"Project Wing" has started using drones to deliver Chipotle burritos to hungry Virginia Tech students.
But burritos won't be delivered just anywhere on campus. Testing will be confined to a closed site. Students and employees from an adjacent building order burritos on a special kiosk and watch as their food is flown several hundred meters over open ground. The food is prepared on site in a Chipotle truck.
The delivery is only available to a few hundred people invited to take part in the project for the next few days at an undisclosed location on Virginia Tech property.
The drones -- which will fly autonomously -- lower the burritos to the ground via a tether. Google said it chose to test food delivery to learn how to package sensitive cargo.

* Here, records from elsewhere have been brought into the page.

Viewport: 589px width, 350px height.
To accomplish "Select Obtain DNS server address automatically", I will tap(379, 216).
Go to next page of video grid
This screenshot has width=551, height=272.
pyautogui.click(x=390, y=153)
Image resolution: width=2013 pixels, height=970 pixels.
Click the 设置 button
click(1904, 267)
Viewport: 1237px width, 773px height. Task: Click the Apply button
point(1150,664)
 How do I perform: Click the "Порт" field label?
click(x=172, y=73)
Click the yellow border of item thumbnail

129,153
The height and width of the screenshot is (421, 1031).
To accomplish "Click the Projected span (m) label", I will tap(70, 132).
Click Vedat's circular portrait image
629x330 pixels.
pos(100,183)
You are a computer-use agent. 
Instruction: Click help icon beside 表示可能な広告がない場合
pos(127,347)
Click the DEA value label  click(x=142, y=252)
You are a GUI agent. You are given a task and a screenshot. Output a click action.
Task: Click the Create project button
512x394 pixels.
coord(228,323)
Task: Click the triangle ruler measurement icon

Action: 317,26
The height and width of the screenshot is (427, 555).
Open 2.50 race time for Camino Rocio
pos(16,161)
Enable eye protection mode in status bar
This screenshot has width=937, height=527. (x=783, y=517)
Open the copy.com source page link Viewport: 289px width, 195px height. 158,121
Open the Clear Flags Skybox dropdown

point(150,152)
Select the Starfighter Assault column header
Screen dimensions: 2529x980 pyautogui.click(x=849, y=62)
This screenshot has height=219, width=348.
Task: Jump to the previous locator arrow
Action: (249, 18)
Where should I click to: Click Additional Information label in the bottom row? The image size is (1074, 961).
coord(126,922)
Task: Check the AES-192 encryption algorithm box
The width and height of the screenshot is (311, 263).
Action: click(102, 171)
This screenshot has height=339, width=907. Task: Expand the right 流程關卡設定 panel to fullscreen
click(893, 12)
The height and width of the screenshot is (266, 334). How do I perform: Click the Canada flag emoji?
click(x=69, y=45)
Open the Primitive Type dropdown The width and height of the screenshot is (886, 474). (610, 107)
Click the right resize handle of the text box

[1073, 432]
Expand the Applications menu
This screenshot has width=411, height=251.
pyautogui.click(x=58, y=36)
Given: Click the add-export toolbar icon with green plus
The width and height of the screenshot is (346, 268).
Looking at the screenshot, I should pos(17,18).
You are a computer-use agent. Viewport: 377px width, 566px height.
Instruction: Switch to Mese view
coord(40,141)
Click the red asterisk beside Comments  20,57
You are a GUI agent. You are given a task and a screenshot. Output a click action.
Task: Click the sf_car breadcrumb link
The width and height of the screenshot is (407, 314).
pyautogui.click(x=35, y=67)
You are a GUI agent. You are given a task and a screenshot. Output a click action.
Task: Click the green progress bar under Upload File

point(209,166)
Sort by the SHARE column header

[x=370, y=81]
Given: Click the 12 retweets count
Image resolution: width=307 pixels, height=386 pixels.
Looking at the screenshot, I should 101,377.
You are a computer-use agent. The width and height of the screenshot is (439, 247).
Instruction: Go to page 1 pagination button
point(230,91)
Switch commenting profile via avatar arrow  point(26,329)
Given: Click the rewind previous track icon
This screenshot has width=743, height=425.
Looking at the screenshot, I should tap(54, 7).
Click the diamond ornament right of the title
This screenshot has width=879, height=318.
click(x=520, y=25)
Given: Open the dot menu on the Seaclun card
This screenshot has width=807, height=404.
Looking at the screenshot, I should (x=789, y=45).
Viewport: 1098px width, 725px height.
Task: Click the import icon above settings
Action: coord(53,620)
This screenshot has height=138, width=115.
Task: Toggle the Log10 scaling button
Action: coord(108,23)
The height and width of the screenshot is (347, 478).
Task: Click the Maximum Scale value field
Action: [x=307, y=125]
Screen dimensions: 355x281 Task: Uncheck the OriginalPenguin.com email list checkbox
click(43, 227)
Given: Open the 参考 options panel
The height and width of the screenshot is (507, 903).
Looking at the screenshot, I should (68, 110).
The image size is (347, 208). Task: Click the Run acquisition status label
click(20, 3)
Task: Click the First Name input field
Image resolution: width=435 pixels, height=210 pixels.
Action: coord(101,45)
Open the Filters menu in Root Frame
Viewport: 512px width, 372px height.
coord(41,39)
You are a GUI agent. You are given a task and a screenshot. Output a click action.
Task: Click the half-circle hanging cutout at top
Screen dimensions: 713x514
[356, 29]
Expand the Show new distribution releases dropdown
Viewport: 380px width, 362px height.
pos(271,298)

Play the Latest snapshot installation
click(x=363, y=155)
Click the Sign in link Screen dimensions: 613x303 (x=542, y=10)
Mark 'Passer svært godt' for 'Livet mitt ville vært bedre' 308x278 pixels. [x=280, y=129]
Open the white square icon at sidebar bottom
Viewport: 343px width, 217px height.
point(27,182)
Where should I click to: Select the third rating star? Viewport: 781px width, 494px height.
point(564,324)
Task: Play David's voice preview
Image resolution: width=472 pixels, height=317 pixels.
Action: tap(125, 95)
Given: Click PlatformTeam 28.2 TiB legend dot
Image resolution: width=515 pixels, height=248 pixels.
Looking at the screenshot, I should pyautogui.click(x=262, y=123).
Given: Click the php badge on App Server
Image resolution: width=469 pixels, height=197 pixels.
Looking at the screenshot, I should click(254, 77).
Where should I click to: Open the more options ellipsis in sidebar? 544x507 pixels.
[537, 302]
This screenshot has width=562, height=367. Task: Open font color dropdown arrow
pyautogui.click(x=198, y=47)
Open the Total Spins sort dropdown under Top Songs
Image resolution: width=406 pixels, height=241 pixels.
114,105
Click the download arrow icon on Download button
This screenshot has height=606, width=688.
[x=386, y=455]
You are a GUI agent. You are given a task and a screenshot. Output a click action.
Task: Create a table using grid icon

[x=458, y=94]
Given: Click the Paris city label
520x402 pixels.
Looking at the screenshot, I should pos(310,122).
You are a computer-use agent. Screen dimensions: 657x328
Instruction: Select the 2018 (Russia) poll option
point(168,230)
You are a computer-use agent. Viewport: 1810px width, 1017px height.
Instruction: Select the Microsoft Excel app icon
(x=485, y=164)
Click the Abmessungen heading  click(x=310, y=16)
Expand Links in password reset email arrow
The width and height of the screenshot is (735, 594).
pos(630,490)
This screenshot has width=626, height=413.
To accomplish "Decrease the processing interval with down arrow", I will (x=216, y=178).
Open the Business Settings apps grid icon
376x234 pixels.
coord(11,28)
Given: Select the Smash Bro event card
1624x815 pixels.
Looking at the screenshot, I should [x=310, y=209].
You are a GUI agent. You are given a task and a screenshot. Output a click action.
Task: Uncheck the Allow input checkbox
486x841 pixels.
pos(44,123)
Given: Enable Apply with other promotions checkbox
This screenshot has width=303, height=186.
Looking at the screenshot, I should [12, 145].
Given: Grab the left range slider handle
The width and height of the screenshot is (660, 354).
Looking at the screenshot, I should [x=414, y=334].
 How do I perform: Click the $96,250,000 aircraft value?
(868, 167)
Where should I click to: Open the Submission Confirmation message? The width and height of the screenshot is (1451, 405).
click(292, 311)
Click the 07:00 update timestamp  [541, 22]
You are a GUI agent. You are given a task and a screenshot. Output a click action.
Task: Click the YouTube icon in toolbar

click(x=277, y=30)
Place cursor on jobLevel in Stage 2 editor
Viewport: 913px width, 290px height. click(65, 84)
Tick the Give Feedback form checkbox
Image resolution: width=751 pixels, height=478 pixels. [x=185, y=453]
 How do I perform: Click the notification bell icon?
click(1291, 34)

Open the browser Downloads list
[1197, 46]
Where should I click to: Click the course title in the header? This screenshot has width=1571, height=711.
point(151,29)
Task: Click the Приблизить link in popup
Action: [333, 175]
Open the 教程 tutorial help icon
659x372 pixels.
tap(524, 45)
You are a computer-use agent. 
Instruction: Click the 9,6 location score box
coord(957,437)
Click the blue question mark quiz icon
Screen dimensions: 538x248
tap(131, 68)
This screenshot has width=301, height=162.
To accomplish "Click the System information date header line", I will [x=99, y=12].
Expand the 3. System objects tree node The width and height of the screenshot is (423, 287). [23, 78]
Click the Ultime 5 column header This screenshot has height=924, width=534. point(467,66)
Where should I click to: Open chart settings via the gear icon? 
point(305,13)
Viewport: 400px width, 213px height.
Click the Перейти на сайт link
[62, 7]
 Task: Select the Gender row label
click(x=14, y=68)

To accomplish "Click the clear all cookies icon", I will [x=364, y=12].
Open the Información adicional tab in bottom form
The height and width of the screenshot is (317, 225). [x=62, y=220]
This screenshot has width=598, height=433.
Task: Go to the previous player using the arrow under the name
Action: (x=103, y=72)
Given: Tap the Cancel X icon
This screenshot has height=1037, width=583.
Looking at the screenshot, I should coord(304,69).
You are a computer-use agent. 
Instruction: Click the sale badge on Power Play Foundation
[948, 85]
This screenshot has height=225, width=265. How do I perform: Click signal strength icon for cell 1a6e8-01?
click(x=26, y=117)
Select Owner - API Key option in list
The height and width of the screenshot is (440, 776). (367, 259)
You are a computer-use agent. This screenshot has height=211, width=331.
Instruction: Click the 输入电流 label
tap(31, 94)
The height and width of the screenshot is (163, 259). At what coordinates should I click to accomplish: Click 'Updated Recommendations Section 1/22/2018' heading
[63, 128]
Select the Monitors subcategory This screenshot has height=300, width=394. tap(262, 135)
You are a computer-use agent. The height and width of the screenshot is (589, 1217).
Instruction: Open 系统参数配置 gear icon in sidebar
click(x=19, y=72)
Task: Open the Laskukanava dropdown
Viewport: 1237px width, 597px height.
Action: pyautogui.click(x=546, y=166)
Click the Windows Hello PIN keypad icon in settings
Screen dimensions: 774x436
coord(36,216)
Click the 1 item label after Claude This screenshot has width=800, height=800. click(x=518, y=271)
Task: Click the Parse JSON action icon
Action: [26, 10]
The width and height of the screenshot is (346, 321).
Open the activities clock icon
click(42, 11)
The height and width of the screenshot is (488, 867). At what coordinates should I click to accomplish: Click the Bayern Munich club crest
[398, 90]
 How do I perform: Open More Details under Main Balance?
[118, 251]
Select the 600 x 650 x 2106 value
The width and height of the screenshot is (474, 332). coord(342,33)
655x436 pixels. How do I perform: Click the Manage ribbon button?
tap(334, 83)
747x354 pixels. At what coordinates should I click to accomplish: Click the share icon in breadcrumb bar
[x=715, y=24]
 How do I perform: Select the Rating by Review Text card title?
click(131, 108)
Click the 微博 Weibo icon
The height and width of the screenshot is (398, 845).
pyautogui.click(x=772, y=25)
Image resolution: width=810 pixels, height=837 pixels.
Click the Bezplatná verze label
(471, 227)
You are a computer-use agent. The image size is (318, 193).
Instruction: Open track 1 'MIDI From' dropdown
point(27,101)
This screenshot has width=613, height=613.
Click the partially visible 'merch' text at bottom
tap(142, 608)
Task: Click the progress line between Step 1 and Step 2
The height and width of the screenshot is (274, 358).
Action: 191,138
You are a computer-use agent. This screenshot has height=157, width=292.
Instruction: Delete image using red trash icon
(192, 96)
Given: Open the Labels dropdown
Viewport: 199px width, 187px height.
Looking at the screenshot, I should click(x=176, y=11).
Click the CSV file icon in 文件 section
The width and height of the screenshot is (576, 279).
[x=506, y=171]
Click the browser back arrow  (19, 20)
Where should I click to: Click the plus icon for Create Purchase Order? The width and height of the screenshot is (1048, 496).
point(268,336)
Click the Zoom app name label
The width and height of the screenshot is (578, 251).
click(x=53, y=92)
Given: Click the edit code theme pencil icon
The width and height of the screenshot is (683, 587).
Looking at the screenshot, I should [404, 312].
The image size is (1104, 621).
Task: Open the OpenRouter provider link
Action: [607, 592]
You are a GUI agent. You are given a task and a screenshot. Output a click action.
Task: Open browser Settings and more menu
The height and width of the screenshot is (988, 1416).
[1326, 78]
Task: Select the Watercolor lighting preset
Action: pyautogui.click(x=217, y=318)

The company sees far broader potential for drones, including delivering supplies to isolated areas after natural disasters. Google also sees drone delivery as a way to help the climate, and noted that in 2014 3.1 billion gallons of fuel were wasted in traffic congestion in the United States.
Google has been testing drones since 2014, but on private land in California. In late August, federal rules for commercial drone flight went into effect, a landmark step toward drone delivery.
"Last year while discussing the entrepreneurial spirit at Virginia Tech, I jokingly speculated we might one day have quadcopters delivering ramen noodles around campus -- apparently I wasn't off by much," said Virginia Tech President Tim Sands in a statement.